What you are asked to do ->
Please recast the listing below as a Markdown table with the columns Row and Line, giving each nonblank line its own numbered row in order and leaving out blank lines.

[Start]

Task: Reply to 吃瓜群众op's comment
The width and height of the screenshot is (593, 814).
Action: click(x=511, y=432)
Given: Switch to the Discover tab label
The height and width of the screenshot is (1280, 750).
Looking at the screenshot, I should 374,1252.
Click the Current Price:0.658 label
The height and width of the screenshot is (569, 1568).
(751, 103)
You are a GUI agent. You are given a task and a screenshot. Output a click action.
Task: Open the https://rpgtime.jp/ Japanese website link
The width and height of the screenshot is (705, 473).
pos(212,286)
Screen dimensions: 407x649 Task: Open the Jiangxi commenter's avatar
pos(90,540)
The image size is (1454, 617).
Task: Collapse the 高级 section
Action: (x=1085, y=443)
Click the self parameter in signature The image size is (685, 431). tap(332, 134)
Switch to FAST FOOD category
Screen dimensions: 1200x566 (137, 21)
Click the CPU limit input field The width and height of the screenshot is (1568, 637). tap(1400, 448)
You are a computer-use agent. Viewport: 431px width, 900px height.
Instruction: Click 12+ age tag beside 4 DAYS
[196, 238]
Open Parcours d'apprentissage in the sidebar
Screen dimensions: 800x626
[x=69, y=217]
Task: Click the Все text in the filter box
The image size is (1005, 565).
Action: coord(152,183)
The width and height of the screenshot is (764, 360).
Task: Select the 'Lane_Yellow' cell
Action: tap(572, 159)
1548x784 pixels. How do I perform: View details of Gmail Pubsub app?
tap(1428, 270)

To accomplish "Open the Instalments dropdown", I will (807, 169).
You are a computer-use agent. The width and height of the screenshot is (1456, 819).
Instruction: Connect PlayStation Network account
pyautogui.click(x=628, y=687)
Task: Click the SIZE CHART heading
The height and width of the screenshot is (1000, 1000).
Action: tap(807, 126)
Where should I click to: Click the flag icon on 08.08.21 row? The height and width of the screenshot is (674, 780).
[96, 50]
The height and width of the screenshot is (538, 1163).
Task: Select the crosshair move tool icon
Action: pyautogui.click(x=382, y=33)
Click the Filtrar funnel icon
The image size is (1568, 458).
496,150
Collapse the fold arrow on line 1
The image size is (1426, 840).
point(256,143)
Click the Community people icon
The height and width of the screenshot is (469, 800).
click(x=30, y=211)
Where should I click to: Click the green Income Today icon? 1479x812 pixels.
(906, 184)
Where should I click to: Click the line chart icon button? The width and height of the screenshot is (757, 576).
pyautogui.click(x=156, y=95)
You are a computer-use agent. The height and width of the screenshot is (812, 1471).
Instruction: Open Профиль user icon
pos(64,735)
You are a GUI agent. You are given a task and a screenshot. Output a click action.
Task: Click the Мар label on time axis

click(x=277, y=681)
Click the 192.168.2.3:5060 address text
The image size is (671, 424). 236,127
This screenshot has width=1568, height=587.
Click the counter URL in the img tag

[End]

Expected answer ->
| Row | Line |
|---|---|
| 1 | Task: Reply to 吃瓜群众op's comment |
| 2 | The width and height of the screenshot is (593, 814). |
| 3 | Action: click(x=511, y=432) |
| 4 | Given: Switch to the Discover tab label |
| 5 | The height and width of the screenshot is (1280, 750). |
| 6 | Looking at the screenshot, I should 374,1252. |
| 7 | Click the Current Price:0.658 label |
| 8 | The height and width of the screenshot is (569, 1568). |
| 9 | (751, 103) |
| 10 | You are a GUI agent. You are given a task and a screenshot. Output a click action. |
| 11 | Task: Open the https://rpgtime.jp/ Japanese website link |
| 12 | The width and height of the screenshot is (705, 473). |
| 13 | pos(212,286) |
| 14 | Screen dimensions: 407x649 Task: Open the Jiangxi commenter's avatar |
| 15 | pos(90,540) |
| 16 | The image size is (1454, 617). |
| 17 | Task: Collapse the 高级 section |
| 18 | Action: (x=1085, y=443) |
| 19 | Click the self parameter in signature The image size is (685, 431). tap(332, 134) |
| 20 | Switch to FAST FOOD category |
| 21 | Screen dimensions: 1200x566 (137, 21) |
| 22 | Click the CPU limit input field The width and height of the screenshot is (1568, 637). tap(1400, 448) |
| 23 | You are a computer-use agent. Viewport: 431px width, 900px height. |
| 24 | Instruction: Click 12+ age tag beside 4 DAYS |
| 25 | [196, 238] |
| 26 | Open Parcours d'apprentissage in the sidebar |
| 27 | Screen dimensions: 800x626 |
| 28 | [x=69, y=217] |
| 29 | Task: Click the Все text in the filter box |
| 30 | The image size is (1005, 565). |
| 31 | Action: coord(152,183) |
| 32 | The width and height of the screenshot is (764, 360). |
| 33 | Task: Select the 'Lane_Yellow' cell |
| 34 | Action: tap(572, 159) |
| 35 | 1548x784 pixels. How do I perform: View details of Gmail Pubsub app? |
| 36 | tap(1428, 270) |
| 37 | To accomplish "Open the Instalments dropdown", I will (807, 169). |
| 38 | You are a computer-use agent. The width and height of the screenshot is (1456, 819). |
| 39 | Instruction: Connect PlayStation Network account |
| 40 | pyautogui.click(x=628, y=687) |
| 41 | Task: Click the SIZE CHART heading |
| 42 | The height and width of the screenshot is (1000, 1000). |
| 43 | Action: tap(807, 126) |
| 44 | Where should I click to: Click the flag icon on 08.08.21 row? The height and width of the screenshot is (674, 780). |
| 45 | [96, 50] |
| 46 | The height and width of the screenshot is (538, 1163). |
| 47 | Task: Select the crosshair move tool icon |
| 48 | Action: pyautogui.click(x=382, y=33) |
| 49 | Click the Filtrar funnel icon |
| 50 | The image size is (1568, 458). |
| 51 | 496,150 |
| 52 | Collapse the fold arrow on line 1 |
| 53 | The image size is (1426, 840). |
| 54 | point(256,143) |
| 55 | Click the Community people icon |
| 56 | The height and width of the screenshot is (469, 800). |
| 57 | click(x=30, y=211) |
| 58 | Where should I click to: Click the green Income Today icon? 1479x812 pixels. |
| 59 | (906, 184) |
| 60 | Where should I click to: Click the line chart icon button? The width and height of the screenshot is (757, 576). |
| 61 | pyautogui.click(x=156, y=95) |
| 62 | You are a computer-use agent. The height and width of the screenshot is (812, 1471). |
| 63 | Instruction: Open Профиль user icon |
| 64 | pos(64,735) |
| 65 | You are a GUI agent. You are given a task and a screenshot. Output a click action. |
| 66 | Task: Click the Мар label on time axis |
| 67 | click(x=277, y=681) |
| 68 | Click the 192.168.2.3:5060 address text |
| 69 | The image size is (671, 424). 236,127 |
| 70 | This screenshot has width=1568, height=587. |
| 71 | Click the counter URL in the img tag |